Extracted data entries
------------------------------

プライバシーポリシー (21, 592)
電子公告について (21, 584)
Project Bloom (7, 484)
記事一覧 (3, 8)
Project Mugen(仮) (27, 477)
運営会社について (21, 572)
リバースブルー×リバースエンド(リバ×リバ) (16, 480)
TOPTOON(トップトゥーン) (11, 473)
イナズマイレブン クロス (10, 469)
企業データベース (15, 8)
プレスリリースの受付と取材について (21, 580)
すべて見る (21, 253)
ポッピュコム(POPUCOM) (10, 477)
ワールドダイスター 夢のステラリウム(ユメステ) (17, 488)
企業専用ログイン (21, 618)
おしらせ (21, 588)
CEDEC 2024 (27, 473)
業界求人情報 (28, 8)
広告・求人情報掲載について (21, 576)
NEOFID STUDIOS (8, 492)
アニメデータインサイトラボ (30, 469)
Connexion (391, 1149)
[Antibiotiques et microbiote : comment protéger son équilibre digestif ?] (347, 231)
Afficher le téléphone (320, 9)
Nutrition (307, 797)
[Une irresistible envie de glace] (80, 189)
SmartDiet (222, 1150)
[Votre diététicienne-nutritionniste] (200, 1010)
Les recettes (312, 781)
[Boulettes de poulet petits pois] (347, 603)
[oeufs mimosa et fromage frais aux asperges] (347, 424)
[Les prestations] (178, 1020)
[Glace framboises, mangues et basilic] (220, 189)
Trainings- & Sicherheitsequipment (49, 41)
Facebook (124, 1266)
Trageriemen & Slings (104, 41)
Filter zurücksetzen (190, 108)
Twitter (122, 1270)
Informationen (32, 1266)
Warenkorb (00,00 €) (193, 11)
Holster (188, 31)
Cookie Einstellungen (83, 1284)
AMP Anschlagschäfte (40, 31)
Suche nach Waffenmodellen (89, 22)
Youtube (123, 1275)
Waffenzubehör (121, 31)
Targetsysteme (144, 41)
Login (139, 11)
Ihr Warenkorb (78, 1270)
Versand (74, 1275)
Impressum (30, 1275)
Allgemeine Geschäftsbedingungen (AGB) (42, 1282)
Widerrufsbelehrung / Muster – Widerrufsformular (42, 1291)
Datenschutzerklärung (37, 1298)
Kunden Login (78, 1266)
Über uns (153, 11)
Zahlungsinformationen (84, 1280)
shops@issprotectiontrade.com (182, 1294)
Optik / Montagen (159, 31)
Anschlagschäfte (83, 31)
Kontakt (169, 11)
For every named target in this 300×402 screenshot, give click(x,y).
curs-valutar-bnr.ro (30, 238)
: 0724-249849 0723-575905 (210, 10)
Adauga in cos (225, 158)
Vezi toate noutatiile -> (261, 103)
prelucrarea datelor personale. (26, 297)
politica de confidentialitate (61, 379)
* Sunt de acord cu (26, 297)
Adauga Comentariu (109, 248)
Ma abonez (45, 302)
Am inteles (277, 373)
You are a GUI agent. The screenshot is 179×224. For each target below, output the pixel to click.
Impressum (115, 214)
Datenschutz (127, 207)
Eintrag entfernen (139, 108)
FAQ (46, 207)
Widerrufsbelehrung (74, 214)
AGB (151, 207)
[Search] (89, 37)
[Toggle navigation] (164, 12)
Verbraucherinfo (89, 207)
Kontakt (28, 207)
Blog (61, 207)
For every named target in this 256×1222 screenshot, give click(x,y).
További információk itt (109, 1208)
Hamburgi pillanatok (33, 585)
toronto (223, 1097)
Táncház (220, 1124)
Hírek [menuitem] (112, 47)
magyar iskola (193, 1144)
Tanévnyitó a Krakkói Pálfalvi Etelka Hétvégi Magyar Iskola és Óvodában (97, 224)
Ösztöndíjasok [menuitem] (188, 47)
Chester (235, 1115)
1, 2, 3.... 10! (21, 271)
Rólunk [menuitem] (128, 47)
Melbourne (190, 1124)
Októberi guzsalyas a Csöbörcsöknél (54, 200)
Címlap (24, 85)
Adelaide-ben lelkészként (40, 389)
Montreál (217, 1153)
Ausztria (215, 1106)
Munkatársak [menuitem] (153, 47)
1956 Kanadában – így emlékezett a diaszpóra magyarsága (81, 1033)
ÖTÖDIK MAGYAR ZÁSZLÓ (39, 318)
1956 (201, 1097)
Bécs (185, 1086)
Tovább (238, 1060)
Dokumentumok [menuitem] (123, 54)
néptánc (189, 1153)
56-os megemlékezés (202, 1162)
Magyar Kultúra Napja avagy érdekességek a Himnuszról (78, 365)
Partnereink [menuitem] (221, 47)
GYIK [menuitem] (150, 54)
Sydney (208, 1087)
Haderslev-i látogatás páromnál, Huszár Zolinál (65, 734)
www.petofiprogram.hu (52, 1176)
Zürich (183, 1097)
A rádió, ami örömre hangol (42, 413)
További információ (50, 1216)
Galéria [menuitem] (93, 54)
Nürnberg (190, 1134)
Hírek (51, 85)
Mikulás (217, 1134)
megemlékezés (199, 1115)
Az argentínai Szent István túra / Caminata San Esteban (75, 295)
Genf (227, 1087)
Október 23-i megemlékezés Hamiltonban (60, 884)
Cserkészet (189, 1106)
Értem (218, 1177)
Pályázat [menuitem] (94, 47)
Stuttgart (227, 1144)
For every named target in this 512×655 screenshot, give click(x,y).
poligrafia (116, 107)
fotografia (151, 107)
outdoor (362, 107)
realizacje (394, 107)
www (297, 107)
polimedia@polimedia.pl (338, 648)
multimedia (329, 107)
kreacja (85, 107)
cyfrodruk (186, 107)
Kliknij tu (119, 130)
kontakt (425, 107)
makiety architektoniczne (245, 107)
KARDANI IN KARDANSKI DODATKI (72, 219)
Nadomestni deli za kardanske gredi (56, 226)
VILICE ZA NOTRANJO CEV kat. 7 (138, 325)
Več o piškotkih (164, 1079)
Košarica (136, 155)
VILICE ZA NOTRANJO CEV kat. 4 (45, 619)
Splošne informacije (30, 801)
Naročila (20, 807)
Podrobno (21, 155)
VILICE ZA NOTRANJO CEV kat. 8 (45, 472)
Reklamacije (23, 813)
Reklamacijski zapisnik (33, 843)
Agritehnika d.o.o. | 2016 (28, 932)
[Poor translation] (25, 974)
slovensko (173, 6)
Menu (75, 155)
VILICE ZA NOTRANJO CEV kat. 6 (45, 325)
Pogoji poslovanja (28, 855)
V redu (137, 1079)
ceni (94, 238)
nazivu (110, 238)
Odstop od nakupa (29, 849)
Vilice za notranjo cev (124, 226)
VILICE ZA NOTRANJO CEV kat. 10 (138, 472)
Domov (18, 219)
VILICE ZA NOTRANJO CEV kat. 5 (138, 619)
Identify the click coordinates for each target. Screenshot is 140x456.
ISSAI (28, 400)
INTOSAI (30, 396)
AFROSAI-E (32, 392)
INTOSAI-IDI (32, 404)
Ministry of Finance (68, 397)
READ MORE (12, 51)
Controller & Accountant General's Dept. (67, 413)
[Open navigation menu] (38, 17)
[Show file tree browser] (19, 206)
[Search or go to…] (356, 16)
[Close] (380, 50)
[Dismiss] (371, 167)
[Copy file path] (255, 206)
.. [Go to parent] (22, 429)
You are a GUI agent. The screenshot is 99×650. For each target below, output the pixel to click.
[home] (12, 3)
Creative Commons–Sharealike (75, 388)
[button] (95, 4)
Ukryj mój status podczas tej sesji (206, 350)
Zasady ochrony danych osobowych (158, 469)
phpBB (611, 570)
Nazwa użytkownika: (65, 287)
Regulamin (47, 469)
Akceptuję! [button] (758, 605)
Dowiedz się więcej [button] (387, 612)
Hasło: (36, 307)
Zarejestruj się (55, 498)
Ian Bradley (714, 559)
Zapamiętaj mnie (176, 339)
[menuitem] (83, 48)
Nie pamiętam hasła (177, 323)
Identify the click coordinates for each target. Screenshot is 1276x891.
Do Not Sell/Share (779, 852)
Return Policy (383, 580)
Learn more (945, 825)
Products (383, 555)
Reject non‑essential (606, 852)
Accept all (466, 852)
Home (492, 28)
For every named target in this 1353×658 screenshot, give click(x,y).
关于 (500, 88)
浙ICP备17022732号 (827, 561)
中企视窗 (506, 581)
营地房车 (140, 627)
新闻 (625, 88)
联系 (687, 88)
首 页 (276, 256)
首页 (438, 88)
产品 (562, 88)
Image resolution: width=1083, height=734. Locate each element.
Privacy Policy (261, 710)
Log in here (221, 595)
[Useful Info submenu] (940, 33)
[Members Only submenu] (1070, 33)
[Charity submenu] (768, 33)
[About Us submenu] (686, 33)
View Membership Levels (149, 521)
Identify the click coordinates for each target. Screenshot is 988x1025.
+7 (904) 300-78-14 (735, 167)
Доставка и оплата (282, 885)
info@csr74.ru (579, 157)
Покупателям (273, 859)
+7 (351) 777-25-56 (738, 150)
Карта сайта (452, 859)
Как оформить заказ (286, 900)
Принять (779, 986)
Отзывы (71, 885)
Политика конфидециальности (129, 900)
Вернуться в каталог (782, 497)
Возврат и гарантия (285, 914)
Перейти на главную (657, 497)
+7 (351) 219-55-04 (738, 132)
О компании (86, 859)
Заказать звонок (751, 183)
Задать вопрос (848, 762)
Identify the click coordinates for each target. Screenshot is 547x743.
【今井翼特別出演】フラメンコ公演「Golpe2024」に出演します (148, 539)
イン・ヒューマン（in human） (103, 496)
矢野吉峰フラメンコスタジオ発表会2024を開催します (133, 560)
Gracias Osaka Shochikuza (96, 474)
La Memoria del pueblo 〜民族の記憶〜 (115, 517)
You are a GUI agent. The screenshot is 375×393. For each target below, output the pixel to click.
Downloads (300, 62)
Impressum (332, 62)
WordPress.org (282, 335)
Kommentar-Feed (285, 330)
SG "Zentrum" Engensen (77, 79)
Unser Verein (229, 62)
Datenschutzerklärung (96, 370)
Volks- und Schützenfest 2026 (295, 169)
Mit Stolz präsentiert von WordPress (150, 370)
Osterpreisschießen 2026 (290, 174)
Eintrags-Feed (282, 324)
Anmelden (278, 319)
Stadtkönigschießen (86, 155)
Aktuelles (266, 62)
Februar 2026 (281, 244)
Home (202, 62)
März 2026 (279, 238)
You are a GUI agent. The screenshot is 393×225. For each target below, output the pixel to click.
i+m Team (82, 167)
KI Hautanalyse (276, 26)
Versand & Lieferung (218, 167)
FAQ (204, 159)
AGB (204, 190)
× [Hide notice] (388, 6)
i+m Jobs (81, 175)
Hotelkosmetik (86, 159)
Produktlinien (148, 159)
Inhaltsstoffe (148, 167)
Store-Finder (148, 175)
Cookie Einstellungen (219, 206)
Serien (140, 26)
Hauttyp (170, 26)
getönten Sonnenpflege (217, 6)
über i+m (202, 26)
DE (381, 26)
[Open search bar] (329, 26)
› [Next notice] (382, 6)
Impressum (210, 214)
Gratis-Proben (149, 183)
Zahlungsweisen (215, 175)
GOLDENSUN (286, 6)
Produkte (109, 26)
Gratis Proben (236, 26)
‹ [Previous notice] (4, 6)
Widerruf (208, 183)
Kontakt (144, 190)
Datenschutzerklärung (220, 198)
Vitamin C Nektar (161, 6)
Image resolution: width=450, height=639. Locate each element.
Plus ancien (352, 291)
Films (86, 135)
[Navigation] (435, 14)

------------------------------

> **PROBLEM TO WORK ON**
Recast the rows from the line containing "Twitter (122, 1270)" through the line containing "Címlap (24, 85)", both included, as a JSON list of strings with one string per line and blank lines omitted.

> **COMPLETE RESPONSE**
[
  "Twitter (122, 1270)",
  "Informationen (32, 1266)",
  "Warenkorb (00,00 €) (193, 11)",
  "Holster (188, 31)",
  "Cookie Einstellungen (83, 1284)",
  "AMP Anschlagschäfte (40, 31)",
  "Suche nach Waffenmodellen (89, 22)",
  "Youtube (123, 1275)",
  "Waffenzubehör (121, 31)",
  "Targetsysteme (144, 41)",
  "Login (139, 11)",
  "Ihr Warenkorb (78, 1270)",
  "Versand (74, 1275)",
  "Impressum (30, 1275)",
  "Allgemeine Geschäftsbedingungen (AGB) (42, 1282)",
  "Widerrufsbelehrung / Muster – Widerrufsformular (42, 1291)",
  "Datenschutzerklärung (37, 1298)",
  "Kunden Login (78, 1266)",
  "Über uns (153, 11)",
  "Zahlungsinformationen (84, 1280)",
  "shops@issprotectiontrade.com (182, 1294)",
  "Optik / Montagen (159, 31)",
  "Anschlagschäfte (83, 31)",
  "Kontakt (169, 11)",
  "For every named target in this 300×402 screenshot, give click(x,y).",
  "curs-valutar-bnr.ro (30, 238)",
  ": 0724-249849 0723-575905 (210, 10)",
  "Adauga in cos (225, 158)",
  "Vezi toate noutatiile -> (261, 103)",
  "prelucrarea datelor personale. (26, 297)",
  "politica de confidentialitate (61, 379)",
  "* Sunt de acord cu (26, 297)",
  "Adauga Comentariu (109, 248)",
  "Ma abonez (45, 302)",
  "Am inteles (277, 373)",
  "You are a GUI agent. The screenshot is 179×224. For each target below, output the pixel to click.",
  "Impressum (115, 214)",
  "Datenschutz (127, 207)",
  "Eintrag entfernen (139, 108)",
  "FAQ (46, 207)",
  "Widerrufsbelehrung (74, 214)",
  "AGB (151, 207)",
  "[Search] (89, 37)",
  "[Toggle navigation] (164, 12)",
  "Verbraucherinfo (89, 207)",
  "Kontakt (28, 207)",
  "Blog (61, 207)",
  "For every named target in this 256×1222 screenshot, give click(x,y).",
  "További információk itt (109, 1208)",
  "Hamburgi pillanatok (33, 585)",
  "toronto (223, 1097)",
  "Táncház (220, 1124)",
  "Hírek [menuitem] (112, 47)",
  "magyar iskola (193, 1144)",
  "Tanévnyitó a Krakkói Pálfalvi Etelka Hétvégi Magyar Iskola és Óvodában (97, 224)",
  "Ösztöndíjasok [menuitem] (188, 47)",
  "Chester (235, 1115)",
  "1, 2, 3.... 10! (21, 271)",
  "Rólunk [menuitem] (128, 47)",
  "Melbourne (190, 1124)",
  "Októberi guzsalyas a Csöbörcsöknél (54, 200)",
  "Címlap (24, 85)"
]